Question

Explain why the lines below are coincident. $$\ell_{1}:(x, y, z)=(0,0,0)+n(1,2,-3)$$ and $$\ell_{2}:(x, y, z)=(1,2,-3)+r(-1,-2,3)$$

Answer

**step1** Understanding the representation of a line

A line in space can be described by a starting point and a direction vector. The equation $$(x, y, z) = P_0 + t \vec{v}$$ means that the line passes through the point $$P_0$$ and extends infinitely in the direction of the vector $$\vec{v}$$. Any point on the line can be found by choosing a value for the parameter 't'.
For $$\ell_1$$, the starting point is $$(0,0,0)$$ and its direction is given by the vector $$(1,2,-3)$$. This means that any point on the line $$\ell_1$$ can be reached by starting at $$(0,0,0)$$ and moving some number of steps (n) in the direction $$(1,2,-3)$$.
For $$\ell_2$$, the starting point is $$(1,2,-3)$$ and its direction is given by the vector $$(-1,-2,3)$$. This means that any point on the line $$\ell_2$$ can be reached by starting at $$(1,2,-3)$$ and moving some number of steps (r) in the direction $$(-1,-2,3)$$.

**step2** Checking if the lines are parallel

Two lines are parallel if their direction vectors point in the same or exactly opposite directions. This means one direction vector must be a scalar multiple of the other. We compare the direction vector of $$\ell_1$$, which is $$(1,2,-3)$$, with the direction vector of $$\ell_2$$, which is $$(-1,-2,3)$$.
We observe that if we multiply the direction vector of $$\ell_1$$ by $$(-1)$$, we get:
$$-1 \times (1,2,-3) = (-1 \times 1, -1 \times 2, -1 \times -3) = (-1,-2,3)$$.
This is exactly the direction vector of $$\ell_2$$.
Since the direction vector of $$\ell_2$$ is $$(-1)$$ times the direction vector of $$\ell_1$$, the lines $$\ell_1$$ and $$\ell_2$$ are parallel.

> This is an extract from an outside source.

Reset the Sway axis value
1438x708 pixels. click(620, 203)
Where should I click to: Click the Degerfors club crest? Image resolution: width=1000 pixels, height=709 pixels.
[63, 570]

**step3** Checking for a common point

For two parallel lines to be coincident (meaning they are the exact same line), they must share at least one common point. If they are parallel but do not share any common points, they are distinct parallel lines.
Let's check if the starting point of $$\ell_2$$, which is $$(1,2,-3)$$, lies on $$\ell_1$$.
For the point $$(1,2,-3)$$ to be on $$\ell_1$$, it must be possible to find a value for the parameter 'n' such that the equation for $$\ell_1$$ holds true for this point:
$$(1,2,-3) = (0,0,0) + n(1,2,-3)$$
This simplifies to:
$$(1,2,-3) = n(1,2,-3)$$
Now, we compare the components of the vectors:
For the first component: $$1 = n \times 1$$, which means $$n=1$$.
For the second component: $$2 = n \times 2$$, which also means $$n=1$$.
For the third component: $$-3 = n \times (-3)$$, which again means $$n=1$$.
Since we found a consistent value for 'n' ($$n=1$$), the point $$(1,2,-3)$$ (which is a known point on $$\ell_2$$) is indeed also a point on $$\ell_1$$.

**step4** Conclusion

We have successfully established two critical facts:
1. The lines $$\ell_1$$ and $$\ell_2$$ are parallel because their direction vectors are scalar multiples of each other.
2. The lines $$\ell_1$$ and $$\ell_2$$ share a common point, namely $$(1,2,-3)$$.
When two lines are parallel and also share at least one point, they must be the exact same line. Therefore, the lines $$\ell_1$$ and $$\ell_2$$ are coincident.